Nine male obese adolescents underwent 3 weeks of respiratory muscle endurance training. They performed this over 5 days. Another eight age-and sex- matched obese adolescents underwent a standard body mass reduction program. The was the control group (CTRL).
Before and after the exercise interventions each participant performed on a cycle ergometer. Breath-by-breath pulmonary ventilation and oxygen uptake, heart rate and ratings of perceived exertion for dyspnea/breathing discomfort and leg effort were all determined.

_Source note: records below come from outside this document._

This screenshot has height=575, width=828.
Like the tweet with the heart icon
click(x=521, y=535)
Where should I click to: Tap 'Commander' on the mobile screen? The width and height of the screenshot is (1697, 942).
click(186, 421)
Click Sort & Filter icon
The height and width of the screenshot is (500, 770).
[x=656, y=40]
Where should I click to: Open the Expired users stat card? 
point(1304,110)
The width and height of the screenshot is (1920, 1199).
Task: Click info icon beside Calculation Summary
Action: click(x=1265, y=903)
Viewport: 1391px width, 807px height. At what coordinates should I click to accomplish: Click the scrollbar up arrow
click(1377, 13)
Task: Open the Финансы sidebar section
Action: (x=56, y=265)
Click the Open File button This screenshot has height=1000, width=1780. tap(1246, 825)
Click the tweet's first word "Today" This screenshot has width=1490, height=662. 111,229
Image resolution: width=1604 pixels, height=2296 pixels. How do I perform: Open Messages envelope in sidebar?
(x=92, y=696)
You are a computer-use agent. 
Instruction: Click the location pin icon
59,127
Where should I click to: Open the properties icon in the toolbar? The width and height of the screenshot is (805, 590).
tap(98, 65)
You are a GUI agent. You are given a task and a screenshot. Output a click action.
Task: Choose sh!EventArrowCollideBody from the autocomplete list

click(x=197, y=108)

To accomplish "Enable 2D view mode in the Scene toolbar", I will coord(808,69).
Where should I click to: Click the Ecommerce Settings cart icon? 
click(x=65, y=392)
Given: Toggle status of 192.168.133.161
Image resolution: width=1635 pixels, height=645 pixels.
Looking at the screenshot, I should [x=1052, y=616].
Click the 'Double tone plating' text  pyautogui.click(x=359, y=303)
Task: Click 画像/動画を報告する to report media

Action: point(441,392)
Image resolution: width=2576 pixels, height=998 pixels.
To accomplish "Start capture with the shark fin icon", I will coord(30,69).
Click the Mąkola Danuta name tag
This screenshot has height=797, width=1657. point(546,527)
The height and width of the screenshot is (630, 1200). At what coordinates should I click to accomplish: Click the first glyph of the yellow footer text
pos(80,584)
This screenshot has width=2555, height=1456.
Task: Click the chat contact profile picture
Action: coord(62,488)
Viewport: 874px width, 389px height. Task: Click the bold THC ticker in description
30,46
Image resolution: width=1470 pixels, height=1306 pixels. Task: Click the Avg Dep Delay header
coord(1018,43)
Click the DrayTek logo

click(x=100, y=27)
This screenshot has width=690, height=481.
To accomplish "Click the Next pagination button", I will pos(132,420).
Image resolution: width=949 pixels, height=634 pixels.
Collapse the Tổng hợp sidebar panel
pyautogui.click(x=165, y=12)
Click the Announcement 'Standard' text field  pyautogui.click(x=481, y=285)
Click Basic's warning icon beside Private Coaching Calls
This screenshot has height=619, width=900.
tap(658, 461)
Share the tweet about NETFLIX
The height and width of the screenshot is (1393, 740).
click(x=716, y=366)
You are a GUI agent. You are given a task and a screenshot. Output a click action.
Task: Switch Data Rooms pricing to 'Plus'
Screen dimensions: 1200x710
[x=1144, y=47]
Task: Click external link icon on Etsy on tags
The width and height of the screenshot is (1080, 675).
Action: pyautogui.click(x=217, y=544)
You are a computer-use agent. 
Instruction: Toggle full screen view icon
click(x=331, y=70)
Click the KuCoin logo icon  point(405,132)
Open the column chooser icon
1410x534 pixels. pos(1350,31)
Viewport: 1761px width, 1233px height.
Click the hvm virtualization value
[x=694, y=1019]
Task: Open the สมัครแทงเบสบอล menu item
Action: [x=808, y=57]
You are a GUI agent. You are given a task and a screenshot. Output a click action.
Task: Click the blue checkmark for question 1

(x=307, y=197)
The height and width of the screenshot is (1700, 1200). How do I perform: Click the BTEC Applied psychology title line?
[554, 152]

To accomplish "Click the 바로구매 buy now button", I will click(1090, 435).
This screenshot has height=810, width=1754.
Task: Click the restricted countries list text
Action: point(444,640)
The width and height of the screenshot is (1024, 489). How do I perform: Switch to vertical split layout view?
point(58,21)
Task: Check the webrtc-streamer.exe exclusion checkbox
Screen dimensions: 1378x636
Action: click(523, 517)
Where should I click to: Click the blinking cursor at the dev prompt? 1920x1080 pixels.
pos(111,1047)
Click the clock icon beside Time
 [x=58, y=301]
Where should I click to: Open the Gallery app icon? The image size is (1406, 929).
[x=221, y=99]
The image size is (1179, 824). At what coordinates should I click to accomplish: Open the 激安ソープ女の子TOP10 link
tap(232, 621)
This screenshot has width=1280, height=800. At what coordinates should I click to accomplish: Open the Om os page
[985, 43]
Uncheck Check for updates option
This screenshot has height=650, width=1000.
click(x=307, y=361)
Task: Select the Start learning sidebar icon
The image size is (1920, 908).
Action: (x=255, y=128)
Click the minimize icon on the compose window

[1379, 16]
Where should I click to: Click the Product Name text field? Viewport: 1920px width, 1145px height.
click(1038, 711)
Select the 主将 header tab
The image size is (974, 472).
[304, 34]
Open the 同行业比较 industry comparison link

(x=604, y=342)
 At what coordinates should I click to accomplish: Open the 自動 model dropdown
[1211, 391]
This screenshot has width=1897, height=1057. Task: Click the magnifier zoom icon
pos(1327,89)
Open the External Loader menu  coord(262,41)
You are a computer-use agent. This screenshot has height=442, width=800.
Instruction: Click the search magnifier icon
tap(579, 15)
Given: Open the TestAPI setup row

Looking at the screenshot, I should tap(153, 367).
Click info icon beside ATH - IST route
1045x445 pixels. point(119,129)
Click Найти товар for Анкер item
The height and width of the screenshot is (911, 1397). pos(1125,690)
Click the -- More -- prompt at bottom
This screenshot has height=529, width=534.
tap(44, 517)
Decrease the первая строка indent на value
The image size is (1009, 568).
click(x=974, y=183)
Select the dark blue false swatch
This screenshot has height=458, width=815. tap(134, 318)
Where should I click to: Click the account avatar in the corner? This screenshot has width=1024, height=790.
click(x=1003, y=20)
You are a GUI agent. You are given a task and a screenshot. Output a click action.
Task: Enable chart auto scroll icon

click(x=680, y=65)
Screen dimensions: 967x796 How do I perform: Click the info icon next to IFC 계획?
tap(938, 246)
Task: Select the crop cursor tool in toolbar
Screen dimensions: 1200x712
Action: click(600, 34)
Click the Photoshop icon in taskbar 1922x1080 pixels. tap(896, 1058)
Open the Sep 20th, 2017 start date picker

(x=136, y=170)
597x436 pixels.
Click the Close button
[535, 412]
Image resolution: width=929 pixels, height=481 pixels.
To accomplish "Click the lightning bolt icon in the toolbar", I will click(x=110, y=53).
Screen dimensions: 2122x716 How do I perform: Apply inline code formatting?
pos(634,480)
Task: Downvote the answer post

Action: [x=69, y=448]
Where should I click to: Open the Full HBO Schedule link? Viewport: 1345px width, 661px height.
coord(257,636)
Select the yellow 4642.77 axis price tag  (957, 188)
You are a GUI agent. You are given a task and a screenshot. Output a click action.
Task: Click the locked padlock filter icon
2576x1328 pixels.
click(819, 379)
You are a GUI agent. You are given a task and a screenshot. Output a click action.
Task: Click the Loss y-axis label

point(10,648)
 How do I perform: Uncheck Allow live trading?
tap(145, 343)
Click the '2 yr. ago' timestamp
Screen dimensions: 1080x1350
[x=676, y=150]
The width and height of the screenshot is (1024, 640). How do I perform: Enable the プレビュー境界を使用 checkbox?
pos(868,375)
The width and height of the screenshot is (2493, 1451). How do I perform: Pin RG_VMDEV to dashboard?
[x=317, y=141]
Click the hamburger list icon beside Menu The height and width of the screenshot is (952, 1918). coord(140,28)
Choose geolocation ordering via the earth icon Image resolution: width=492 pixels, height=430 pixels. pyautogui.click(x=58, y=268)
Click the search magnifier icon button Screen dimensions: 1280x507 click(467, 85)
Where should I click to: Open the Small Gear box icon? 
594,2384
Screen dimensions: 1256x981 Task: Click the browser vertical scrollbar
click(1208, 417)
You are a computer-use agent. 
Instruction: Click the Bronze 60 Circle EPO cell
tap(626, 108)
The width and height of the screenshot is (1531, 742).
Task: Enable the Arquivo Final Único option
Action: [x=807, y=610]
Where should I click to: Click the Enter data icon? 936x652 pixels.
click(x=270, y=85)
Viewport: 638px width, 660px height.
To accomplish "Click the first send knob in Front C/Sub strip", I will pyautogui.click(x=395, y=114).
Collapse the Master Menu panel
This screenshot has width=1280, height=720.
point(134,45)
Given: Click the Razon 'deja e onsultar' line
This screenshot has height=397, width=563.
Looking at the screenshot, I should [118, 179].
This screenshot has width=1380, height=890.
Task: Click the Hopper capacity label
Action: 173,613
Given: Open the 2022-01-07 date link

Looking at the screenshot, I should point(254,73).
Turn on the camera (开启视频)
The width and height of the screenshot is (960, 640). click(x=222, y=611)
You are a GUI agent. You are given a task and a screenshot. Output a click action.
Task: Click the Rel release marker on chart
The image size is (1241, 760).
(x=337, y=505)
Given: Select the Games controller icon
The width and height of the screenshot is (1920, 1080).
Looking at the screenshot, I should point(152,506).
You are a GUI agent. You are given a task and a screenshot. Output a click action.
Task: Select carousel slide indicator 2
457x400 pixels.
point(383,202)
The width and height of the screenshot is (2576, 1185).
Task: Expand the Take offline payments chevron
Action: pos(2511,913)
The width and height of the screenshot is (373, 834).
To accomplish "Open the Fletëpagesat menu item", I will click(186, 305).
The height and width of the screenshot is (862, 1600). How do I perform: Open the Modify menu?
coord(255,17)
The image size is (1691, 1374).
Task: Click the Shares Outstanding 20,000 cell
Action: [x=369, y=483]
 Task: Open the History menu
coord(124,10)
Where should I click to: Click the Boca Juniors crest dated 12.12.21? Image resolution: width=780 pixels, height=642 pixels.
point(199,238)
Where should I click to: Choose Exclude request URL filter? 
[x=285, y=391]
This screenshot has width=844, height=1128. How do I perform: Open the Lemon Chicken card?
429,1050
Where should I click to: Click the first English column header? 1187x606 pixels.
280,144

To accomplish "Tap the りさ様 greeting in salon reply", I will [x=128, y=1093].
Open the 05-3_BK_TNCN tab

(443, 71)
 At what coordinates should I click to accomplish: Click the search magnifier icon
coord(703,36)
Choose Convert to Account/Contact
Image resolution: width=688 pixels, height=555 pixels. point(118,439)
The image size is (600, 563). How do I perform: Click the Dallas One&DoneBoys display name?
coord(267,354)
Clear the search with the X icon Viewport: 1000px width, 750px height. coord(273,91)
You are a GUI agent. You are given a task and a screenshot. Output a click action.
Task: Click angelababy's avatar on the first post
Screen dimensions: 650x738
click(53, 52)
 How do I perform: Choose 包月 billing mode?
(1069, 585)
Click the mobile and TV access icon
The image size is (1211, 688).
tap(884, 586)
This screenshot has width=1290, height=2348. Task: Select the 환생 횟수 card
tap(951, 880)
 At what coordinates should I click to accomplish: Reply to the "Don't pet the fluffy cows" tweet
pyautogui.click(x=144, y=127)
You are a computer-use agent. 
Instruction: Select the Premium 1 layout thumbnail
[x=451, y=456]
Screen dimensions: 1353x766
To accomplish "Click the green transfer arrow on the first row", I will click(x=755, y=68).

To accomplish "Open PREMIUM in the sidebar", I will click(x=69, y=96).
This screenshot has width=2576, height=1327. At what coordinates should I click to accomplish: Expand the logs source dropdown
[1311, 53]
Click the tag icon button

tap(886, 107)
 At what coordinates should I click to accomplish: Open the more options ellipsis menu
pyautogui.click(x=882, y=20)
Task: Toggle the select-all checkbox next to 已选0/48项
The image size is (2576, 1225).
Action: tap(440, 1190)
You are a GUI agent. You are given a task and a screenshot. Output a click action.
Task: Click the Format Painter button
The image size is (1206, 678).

Participants in both the RMET group and control group decreased their body mass (by ~3.0 kg). During the constant work-rate exercises, the oxygen cost of cycling, the slope of oxygen uptake versus time, breathing discomfort, leg effort and heart rate decreased following RMET but not following CTRL.
The researchers concluded that in obese adolescents, respiratory muscle endurance training superimposed on a standard body mass reduction program, lowers the oxygen cost of cycling and perceived exertion during constant heavy-intensity exercise. In effect, exercise feels easier after breathing training. And breathing training can be performed in conjunction with a weight loss programme.